In Seattle, Amazon now funds affordable housing

Tech giants are trying to restore their image by investing in communities. The latest initiative comes from Amazon, as the firm just announced major funding for affordable housing in Seattle.

A single-family home sits next to a construction site for a multi-story, mixed-use building in Seattle on Dec. 27, 2017. Amazon announced June 23, 2022, it will provide $23 million to help minority-led organizations build or preserve affordable housing units in Seattle.

Elaine Thompson/AP/File

June 24, 2022

Amazon said Thursday it is providing $23 million to help minority-led organizations build or preserve more than 500 new affordable housing units in Seattle – the latest spending by a tech company to ease a severe housing crunch the industry has helped create.

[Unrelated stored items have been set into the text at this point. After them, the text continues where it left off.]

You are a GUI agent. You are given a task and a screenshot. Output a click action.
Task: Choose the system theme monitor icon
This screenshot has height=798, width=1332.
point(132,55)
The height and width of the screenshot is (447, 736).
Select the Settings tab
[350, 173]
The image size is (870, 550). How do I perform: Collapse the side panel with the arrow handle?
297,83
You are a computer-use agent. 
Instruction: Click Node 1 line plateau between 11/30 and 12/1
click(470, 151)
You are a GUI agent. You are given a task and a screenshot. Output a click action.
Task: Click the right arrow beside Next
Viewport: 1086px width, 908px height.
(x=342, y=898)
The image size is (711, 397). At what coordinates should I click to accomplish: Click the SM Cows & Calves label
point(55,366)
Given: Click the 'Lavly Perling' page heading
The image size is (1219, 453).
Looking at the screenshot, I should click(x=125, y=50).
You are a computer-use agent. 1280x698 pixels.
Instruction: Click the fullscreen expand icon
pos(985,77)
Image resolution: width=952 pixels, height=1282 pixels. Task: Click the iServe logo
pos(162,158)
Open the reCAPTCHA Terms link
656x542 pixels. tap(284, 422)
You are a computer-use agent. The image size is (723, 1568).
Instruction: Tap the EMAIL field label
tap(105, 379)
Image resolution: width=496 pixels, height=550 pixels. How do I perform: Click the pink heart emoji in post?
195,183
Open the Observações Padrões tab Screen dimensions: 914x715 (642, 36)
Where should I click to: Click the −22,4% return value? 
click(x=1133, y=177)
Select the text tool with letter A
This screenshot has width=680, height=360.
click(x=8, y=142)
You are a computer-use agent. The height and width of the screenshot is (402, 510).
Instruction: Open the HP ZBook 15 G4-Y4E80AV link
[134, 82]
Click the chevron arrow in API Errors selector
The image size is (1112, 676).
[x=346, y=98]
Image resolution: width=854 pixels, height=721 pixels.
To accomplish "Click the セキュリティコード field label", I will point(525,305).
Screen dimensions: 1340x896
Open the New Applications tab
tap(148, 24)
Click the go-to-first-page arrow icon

The commitment comes from Amazon’s Housing Equity Fund, a $2 billion initiative launched in January 2021. The fund has so far invested more than $1.2 billion to create or preserve over 8,000 affordable homes across three regions where the company has offices: the Puget Sound in Washington state; Arlington, Virginia; and Nashville, Tennessee.

“When our city’s businesses and private partners step up, like Amazon is doing through this significant investment, we can accelerate progress addressing difficult challenges like housing affordability,” Seattle Mayor Bruce Harrell said in a news release announcing the investment.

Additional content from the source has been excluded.